Could you retype the entries exactly as they are?

(DATA RECORDS begins)

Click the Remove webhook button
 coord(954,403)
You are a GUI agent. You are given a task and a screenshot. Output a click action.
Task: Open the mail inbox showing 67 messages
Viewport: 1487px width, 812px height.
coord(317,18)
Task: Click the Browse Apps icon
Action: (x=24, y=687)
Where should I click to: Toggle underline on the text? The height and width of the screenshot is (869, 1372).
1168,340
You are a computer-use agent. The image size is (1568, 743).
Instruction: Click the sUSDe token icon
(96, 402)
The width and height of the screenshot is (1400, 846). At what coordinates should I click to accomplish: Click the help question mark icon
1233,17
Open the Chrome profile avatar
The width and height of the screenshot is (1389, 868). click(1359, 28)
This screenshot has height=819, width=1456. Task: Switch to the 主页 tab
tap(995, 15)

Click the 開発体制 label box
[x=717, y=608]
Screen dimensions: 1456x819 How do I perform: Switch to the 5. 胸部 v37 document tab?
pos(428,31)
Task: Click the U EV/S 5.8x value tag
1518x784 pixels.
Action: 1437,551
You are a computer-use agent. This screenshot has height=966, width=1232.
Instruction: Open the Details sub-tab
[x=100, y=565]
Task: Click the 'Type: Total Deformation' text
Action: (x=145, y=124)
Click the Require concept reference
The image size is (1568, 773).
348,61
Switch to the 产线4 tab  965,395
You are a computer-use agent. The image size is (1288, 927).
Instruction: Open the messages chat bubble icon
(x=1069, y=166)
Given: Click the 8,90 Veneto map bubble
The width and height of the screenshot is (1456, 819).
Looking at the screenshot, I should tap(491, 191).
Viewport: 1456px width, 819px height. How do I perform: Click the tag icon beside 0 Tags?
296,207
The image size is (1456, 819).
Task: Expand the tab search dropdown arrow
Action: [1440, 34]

(DATA RECORDS ends)

• **FINAL ANSWER**:
Click the Remove webhook button
 coord(954,403)
You are a GUI agent. You are given a task and a screenshot. Output a click action.
Task: Open the mail inbox showing 67 messages
Viewport: 1487px width, 812px height.
coord(317,18)
Task: Click the Browse Apps icon
Action: (x=24, y=687)
Where should I click to: Toggle underline on the text? The height and width of the screenshot is (869, 1372).
1168,340
You are a computer-use agent. The image size is (1568, 743).
Instruction: Click the sUSDe token icon
(96, 402)
The width and height of the screenshot is (1400, 846). At what coordinates should I click to accomplish: Click the help question mark icon
1233,17
Open the Chrome profile avatar
The width and height of the screenshot is (1389, 868). click(1359, 28)
This screenshot has height=819, width=1456. Task: Switch to the 主页 tab
tap(995, 15)

Click the 開発体制 label box
[x=717, y=608]
Screen dimensions: 1456x819 How do I perform: Switch to the 5. 胸部 v37 document tab?
pos(428,31)
Task: Click the U EV/S 5.8x value tag
1518x784 pixels.
Action: 1437,551
You are a computer-use agent. This screenshot has height=966, width=1232.
Instruction: Open the Details sub-tab
[x=100, y=565]
Task: Click the 'Type: Total Deformation' text
Action: (x=145, y=124)
Click the Require concept reference
The image size is (1568, 773).
348,61
Switch to the 产线4 tab  965,395
You are a computer-use agent. The image size is (1288, 927).
Instruction: Open the messages chat bubble icon
(x=1069, y=166)
Given: Click the 8,90 Veneto map bubble
The width and height of the screenshot is (1456, 819).
Looking at the screenshot, I should tap(491, 191).
Viewport: 1456px width, 819px height. How do I perform: Click the tag icon beside 0 Tags?
296,207
The image size is (1456, 819).
Task: Expand the tab search dropdown arrow
Action: [1440, 34]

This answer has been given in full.